Approvata dai CdA l’unificazione delle attività di Banca assicurazione tra i due Gruppi

Obiettivo la leadership nel settore

 

I Consigli d’Amministrazione di Banca Intesa e di Alleanza Assicurazioni (Gruppo Generali), riuniti oggi, hanno approvato le modalità di realizzazione della concentrazione delle attività di banca assicurazione in una nuova compagnia, che assumerà il nome di Intesa Vita.

In particolare, l’operazione prevede da parte di Alleanza il conferimento del proprio ramo d’azienda di banca assicurazione nella nuova compagnia, da parte di Assicurazioni Generali e di Banca Intesa l’apporto delle partecipazioni detenute dalle stesse in Assiba (50% ciascuno Generali e Banca Intesa) e in Intesa Vita (ex Carivita, 100% Banca Intesa) nonché la successiva fusione per incorporazione di queste due ultime società nella nuova Intesa Vita.

E’ previsto che, anche a seguito di eventuali successive operazioni di compravendita regolate in contanti tra le parti, al termine delle operazioni la stessa Intesa Vita sarà detenuta pariteticamente da Alleanza e da Banca Intesa; una quota del 10% è poi riservata al Credit Agricole, sulla base del Memorandum siglato il 10 marzo scorso.

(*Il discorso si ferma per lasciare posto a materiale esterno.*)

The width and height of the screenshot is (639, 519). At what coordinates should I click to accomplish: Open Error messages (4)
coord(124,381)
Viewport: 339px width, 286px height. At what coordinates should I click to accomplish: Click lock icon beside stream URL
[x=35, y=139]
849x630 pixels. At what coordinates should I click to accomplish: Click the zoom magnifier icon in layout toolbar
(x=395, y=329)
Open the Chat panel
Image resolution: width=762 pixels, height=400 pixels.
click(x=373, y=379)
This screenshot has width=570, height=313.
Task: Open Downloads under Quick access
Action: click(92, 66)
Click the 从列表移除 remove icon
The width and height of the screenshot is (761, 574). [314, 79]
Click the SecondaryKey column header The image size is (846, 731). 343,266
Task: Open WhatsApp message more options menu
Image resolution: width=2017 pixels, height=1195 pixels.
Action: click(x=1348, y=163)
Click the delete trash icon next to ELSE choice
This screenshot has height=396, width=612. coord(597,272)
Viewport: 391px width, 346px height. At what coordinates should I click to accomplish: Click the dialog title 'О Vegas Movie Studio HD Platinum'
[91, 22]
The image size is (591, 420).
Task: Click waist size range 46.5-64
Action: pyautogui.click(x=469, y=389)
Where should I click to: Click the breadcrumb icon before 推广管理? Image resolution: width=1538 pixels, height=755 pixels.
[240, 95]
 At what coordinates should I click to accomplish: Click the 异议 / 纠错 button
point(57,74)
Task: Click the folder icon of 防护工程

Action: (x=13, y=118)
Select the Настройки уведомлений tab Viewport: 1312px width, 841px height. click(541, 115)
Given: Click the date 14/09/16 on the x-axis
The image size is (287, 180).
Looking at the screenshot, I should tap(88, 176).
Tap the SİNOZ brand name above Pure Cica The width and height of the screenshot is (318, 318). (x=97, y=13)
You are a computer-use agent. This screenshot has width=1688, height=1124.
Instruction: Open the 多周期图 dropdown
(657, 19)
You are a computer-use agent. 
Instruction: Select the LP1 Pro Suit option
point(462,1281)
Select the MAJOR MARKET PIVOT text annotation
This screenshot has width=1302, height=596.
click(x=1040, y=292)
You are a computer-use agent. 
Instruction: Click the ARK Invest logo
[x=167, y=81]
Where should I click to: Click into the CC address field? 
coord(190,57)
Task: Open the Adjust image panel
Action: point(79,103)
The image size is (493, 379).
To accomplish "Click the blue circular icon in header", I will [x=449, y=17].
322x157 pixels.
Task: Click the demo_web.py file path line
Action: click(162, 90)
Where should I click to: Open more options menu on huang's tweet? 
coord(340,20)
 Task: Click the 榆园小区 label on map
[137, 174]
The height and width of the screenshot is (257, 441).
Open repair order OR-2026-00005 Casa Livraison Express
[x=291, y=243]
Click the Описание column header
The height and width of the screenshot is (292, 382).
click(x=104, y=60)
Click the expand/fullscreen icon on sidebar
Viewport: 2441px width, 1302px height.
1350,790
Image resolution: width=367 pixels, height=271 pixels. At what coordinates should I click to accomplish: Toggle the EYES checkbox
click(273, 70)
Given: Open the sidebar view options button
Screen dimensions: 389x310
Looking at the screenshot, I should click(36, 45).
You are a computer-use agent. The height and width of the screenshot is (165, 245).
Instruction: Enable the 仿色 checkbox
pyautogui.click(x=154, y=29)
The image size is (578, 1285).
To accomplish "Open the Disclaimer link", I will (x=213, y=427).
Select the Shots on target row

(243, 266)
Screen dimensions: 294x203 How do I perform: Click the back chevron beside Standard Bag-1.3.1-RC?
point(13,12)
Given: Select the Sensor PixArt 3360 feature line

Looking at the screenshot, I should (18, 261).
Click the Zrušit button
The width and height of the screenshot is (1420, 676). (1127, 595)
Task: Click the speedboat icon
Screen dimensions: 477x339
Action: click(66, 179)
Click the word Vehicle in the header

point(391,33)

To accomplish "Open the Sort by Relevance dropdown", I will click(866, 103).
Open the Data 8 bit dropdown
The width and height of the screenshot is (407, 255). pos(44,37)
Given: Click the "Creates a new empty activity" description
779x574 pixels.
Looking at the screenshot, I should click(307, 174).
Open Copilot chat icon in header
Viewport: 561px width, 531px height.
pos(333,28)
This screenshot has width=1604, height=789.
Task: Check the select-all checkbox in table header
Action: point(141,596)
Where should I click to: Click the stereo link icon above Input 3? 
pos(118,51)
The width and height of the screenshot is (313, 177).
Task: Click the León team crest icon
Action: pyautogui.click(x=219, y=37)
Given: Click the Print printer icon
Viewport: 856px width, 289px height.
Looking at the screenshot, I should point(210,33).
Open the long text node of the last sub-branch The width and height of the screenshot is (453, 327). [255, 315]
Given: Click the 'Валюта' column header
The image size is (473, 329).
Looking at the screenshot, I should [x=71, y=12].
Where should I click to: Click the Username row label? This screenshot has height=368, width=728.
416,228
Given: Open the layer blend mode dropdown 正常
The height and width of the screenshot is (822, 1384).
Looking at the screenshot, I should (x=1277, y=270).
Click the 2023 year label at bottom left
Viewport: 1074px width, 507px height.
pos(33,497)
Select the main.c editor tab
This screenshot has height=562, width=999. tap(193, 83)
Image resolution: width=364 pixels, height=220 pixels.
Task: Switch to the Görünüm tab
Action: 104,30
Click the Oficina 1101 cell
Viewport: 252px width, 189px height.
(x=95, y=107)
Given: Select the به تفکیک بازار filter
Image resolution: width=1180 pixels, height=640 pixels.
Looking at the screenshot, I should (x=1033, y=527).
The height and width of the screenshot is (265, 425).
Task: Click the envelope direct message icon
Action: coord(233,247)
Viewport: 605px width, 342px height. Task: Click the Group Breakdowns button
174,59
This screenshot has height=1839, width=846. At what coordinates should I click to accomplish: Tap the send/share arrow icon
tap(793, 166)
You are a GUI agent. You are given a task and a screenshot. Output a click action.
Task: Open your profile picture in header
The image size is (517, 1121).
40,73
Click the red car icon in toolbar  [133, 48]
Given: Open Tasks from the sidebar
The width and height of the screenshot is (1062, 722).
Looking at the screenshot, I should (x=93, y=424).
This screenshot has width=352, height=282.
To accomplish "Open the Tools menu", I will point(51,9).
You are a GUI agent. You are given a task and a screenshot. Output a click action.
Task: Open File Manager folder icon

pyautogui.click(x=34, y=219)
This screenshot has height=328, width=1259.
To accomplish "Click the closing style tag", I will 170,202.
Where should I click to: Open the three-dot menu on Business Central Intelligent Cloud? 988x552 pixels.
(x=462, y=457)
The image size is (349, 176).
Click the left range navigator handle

La creazione della nuova Intesa Vita permetterà di razionalizzare le attività oggi svolte da più compagnie di assicurazione appartenenti ai due Gruppi e si pone come obiettivo la leadership nello specifico comparto.

 

La nuova Intesa Vita consentirà agli sportelli bancari del Gruppo Intesa di offrire una gamma di prodotti assicurativi con standard omogenei recanti un unico marchio, anche nel quadro dell’integrazione delle reti di Banca Intesa, e ad Alleanza di riaffermare il primato nel settore dell’assicurazione vita, incrementando la raccolta dei prodotti assicurativi a contenuto più specificatamente finanziario che si aggiunge a quella di polizze poliennali di lunga durata realizzata attraverso le reti tradizionali.

 

Sulla base dei dati a fine 2002, Intesa Vita potrà contare su un ammontare di riserve tecniche di circa  15,8 miliardi di euro e una raccolta premi di oltre 3,5 miliardi. La stessa compagnia si avvarrà per la raccolta di una rete distributiva costituita da circa 3.000 sportelli bancari.  Il valore complessivo della Compagnia, stimato secondo il criterio dell’embedded value, al lordo delle imposte applicabili al valore di portafoglio, ammonterà a circa 1,3 miliardi di euro.

 

Il perfezionamento della suddetta operazione è previsto per il prossimo mese di ottobre, all’esito dell’esame condotto dagli esperti nominati ai sensi di legge, ed è subordinato al rilascio delle necessarie approvazioni da parte delle competenti autorità.